Follow my thought, TXs are not the most difficult part of the exam

:
The cruicial point is method R. The only attribute that allows us to start a new transaction from within the current one is RequiresNew. Thus, we leave out option B, because Mandatory attribute will cause the transaction Foo to be propagated to the method R.
Let's take option C.
R - ok
S - ok
T - ok. As we have TX foo from Method Q, we will re-use it.
U - here we have a problem. Never forces you make a call
without a transaction context. If you call it with a transaction already registered, a RemoteException/EJBException is thrown. Option C goes out.
Option D.
R - ok
S - ok
T - ok
U - a problem. A Supports TX attribute allows the method to run with or without TX context. If there were a transaction already, we would join it. Otherwise we happily run without a transaction at all. Note this is not an option for Entity Beans, where you
always have to run within a transaction context.
What left? Option A, let's check it.
R - ok
S - ok
T - ok
U - ok. Here's the trick. In method U we run without a transaction, but the previous transaction still exists and is suspended.
V - ok. Method U (no TX) calls method V. method V doesn't see the suspended transaction, it sees only what it's caller (U) has.
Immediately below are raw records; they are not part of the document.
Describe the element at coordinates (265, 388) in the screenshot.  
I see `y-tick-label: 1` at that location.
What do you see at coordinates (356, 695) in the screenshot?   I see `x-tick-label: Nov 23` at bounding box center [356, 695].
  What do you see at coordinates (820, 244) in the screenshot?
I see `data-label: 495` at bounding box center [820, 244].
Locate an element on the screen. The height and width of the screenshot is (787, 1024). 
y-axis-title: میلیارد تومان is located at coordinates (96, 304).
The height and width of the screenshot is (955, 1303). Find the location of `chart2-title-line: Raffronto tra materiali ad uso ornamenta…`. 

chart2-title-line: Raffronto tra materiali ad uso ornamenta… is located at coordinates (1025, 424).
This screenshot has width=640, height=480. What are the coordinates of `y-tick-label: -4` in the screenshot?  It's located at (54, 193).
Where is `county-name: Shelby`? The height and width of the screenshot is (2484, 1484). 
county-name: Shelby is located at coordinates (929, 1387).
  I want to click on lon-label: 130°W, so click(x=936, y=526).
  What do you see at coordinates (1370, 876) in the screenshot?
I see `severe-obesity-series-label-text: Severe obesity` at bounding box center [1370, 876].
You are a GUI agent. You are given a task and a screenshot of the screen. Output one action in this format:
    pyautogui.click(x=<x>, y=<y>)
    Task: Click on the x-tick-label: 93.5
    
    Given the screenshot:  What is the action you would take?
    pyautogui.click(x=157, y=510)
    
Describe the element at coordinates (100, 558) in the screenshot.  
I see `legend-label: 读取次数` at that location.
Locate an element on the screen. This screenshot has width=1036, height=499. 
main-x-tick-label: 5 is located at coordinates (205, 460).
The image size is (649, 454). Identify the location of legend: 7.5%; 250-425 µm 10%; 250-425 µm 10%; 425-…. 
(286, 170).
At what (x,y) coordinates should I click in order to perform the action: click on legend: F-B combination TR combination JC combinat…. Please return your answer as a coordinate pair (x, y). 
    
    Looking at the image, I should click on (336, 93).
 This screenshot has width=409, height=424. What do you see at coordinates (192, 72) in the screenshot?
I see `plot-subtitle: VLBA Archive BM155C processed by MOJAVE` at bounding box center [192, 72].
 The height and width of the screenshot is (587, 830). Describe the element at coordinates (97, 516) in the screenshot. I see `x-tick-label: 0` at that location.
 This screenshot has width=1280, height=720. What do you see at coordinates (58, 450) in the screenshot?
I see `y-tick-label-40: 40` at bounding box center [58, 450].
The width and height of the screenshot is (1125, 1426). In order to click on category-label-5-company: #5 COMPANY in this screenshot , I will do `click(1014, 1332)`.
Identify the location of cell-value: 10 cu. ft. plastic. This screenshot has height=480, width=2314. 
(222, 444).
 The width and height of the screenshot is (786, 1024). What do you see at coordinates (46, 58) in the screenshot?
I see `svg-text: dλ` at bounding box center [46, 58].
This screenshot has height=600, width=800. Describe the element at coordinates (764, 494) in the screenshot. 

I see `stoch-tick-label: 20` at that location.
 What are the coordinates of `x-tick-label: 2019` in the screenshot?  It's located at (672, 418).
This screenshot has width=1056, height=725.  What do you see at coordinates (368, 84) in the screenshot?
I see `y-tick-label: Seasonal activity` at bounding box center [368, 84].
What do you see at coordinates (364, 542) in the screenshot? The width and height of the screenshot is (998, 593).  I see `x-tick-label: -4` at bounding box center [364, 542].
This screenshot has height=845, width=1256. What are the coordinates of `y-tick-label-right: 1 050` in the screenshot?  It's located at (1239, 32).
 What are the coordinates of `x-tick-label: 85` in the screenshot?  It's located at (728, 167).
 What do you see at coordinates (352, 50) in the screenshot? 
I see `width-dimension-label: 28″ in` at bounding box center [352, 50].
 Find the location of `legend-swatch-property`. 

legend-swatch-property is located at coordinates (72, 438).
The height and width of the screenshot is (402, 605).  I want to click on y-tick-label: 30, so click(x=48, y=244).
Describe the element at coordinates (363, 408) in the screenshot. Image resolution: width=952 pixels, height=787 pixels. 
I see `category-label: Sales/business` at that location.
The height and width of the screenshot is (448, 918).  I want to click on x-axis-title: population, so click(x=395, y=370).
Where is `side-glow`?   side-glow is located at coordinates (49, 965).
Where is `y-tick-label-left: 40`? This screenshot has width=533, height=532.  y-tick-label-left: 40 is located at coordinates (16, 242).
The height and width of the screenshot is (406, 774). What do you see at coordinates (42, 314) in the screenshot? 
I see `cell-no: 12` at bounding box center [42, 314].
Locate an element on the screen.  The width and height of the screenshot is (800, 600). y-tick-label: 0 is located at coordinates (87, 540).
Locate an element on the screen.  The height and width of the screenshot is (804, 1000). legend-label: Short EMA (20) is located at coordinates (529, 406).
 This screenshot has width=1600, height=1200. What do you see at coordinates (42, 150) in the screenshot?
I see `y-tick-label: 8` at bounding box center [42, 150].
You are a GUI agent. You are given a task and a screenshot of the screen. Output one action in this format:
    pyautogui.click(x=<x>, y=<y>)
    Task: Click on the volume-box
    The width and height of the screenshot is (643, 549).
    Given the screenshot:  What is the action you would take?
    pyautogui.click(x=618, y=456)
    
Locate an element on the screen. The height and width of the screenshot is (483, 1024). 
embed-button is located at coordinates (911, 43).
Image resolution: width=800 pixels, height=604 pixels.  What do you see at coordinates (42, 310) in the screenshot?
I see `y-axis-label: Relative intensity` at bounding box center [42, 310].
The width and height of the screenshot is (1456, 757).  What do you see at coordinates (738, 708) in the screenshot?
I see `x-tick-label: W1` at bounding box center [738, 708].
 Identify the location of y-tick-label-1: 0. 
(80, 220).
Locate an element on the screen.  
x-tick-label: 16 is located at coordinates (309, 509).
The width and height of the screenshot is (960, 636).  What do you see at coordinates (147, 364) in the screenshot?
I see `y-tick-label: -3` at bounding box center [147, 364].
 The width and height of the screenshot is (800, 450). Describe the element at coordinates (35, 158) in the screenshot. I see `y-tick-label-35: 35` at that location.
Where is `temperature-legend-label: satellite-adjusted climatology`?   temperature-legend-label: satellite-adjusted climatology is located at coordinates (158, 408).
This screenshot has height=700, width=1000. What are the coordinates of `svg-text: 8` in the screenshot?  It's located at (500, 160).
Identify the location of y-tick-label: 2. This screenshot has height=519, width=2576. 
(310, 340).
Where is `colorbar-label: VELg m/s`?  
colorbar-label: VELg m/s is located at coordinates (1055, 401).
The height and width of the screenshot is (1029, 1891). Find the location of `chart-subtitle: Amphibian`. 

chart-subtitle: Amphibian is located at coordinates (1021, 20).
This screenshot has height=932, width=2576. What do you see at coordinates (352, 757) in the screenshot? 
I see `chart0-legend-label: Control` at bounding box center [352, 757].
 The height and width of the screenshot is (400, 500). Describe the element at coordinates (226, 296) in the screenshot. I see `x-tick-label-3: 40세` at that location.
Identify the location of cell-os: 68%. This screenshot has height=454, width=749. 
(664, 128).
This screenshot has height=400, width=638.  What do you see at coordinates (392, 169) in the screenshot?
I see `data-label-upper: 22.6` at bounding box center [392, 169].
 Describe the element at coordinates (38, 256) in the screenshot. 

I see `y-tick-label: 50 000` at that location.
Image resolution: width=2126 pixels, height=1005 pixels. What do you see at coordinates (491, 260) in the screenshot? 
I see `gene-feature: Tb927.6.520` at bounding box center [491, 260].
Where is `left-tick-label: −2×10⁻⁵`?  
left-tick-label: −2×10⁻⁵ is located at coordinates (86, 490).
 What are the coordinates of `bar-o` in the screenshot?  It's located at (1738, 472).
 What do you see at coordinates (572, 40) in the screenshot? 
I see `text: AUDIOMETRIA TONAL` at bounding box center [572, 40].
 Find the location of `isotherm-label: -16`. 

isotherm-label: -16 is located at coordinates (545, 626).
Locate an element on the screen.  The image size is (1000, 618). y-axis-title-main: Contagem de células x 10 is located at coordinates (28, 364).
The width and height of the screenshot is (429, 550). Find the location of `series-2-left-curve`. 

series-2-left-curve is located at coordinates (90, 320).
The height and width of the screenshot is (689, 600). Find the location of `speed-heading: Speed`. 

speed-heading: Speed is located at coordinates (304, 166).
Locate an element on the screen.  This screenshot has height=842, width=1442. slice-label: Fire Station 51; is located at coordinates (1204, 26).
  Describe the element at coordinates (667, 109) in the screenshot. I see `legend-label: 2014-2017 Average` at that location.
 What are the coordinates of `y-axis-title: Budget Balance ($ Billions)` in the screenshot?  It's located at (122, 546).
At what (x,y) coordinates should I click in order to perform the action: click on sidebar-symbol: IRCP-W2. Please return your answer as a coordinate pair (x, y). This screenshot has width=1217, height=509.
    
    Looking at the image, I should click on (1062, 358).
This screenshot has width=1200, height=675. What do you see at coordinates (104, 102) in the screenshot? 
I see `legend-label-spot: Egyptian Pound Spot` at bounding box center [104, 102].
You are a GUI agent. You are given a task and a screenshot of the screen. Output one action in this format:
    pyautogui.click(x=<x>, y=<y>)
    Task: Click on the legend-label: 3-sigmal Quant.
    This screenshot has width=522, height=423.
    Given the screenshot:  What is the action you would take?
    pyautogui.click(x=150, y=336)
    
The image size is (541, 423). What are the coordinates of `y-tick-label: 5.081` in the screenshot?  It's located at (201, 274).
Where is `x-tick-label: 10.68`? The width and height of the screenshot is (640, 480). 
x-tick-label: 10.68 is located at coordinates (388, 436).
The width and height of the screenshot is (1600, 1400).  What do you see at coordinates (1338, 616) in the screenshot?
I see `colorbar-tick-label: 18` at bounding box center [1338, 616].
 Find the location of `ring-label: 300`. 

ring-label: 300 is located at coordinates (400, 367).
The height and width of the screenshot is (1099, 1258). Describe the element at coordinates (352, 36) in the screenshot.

As the attribute is Supports and we have no previous transaction, we do not create one, but run without a TX.
Hope this helps, and you are not lost yet

Please, see section 17.6.2, page 357 of the spec. It has a nice summary table at the end as well.
P.S.: SCBCD seems to be the funniest exams of all by far with all those schemes, drag-n-drops. What other surpises do you guys have in your sleeve?